- [PROBLEM STATEMENT]: Repeat the records below line by line, exactly, finishing on the line that contains "Open bookmarks heart".
┌─ SUPPLIED RECORDS
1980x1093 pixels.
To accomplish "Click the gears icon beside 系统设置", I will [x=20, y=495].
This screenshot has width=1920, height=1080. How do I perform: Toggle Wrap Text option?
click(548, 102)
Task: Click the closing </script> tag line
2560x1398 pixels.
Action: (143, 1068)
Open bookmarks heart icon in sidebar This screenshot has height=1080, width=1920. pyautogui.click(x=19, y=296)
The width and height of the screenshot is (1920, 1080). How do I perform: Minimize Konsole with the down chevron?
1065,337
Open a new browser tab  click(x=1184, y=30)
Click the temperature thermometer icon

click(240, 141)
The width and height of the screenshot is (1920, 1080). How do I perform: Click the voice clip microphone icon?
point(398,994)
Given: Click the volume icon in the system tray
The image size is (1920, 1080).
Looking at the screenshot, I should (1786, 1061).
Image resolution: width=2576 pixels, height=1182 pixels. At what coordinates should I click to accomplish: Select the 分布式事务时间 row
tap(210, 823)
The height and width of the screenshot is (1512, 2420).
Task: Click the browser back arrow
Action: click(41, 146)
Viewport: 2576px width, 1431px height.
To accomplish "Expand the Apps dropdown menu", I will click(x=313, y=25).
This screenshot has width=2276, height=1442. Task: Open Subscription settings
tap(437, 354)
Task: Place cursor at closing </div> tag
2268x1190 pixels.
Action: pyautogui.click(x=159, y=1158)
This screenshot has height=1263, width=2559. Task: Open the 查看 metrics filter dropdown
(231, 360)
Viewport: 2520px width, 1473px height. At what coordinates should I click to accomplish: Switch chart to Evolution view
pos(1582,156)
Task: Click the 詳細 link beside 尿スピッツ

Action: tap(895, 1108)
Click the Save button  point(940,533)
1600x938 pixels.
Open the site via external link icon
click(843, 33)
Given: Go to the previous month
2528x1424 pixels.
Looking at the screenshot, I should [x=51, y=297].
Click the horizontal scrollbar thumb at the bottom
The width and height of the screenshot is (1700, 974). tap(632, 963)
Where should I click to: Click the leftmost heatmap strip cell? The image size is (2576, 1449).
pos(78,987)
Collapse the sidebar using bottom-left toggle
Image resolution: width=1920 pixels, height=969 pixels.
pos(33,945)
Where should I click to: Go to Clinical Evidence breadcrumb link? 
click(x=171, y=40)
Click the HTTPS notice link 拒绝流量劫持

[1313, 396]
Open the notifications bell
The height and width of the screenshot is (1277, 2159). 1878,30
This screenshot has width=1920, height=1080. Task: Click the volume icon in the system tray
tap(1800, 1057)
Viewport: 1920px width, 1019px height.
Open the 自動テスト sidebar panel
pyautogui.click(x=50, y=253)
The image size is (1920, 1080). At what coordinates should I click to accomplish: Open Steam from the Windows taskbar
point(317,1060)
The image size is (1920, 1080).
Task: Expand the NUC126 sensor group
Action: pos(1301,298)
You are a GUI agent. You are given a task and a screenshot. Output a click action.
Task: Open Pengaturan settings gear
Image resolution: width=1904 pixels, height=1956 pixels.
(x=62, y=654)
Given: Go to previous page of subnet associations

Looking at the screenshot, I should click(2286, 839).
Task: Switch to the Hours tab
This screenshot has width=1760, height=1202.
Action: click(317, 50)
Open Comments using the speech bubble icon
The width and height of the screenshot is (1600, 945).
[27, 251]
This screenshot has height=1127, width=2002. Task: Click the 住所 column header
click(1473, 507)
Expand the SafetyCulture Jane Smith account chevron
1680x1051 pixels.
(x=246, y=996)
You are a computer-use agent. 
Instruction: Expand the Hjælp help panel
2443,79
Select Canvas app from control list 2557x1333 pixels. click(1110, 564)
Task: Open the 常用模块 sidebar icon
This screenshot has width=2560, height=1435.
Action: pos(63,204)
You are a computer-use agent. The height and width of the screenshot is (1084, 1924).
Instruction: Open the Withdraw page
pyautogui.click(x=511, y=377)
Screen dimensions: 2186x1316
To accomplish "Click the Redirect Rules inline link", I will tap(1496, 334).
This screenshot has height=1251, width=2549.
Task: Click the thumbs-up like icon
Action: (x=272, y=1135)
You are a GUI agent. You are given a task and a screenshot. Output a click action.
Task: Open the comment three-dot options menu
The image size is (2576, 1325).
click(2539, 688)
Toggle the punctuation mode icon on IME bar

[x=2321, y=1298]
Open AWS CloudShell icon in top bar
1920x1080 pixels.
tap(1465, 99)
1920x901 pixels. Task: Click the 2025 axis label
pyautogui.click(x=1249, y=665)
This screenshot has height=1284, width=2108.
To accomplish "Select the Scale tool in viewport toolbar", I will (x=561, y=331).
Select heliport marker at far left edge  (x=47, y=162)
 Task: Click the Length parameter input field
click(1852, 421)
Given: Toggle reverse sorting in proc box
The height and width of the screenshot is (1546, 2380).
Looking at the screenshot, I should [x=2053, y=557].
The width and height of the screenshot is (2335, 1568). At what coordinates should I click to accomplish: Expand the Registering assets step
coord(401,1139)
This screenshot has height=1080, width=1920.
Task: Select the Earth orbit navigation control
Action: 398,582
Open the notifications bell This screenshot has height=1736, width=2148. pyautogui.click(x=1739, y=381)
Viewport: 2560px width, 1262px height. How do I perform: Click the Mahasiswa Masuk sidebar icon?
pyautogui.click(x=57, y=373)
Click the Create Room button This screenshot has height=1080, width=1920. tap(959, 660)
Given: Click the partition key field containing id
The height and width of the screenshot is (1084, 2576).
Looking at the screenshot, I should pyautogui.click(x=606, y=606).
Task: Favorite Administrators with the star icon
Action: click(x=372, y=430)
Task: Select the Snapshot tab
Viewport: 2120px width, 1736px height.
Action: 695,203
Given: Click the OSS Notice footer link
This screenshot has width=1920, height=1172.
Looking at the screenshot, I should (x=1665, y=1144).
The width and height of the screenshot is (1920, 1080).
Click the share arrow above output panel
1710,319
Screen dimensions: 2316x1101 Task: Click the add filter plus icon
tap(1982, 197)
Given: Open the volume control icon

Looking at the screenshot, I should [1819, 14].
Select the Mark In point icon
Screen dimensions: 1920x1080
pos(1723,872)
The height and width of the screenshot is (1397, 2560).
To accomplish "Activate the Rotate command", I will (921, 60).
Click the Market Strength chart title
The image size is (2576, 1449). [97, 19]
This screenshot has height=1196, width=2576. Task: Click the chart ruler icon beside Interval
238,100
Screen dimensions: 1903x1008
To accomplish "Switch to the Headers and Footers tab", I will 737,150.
└─
- [RESULT]:
1980x1093 pixels.
To accomplish "Click the gears icon beside 系统设置", I will [x=20, y=495].
This screenshot has width=1920, height=1080. How do I perform: Toggle Wrap Text option?
click(548, 102)
Task: Click the closing </script> tag line
2560x1398 pixels.
Action: (143, 1068)
Open bookmarks heart icon in sidebar This screenshot has height=1080, width=1920. pyautogui.click(x=19, y=296)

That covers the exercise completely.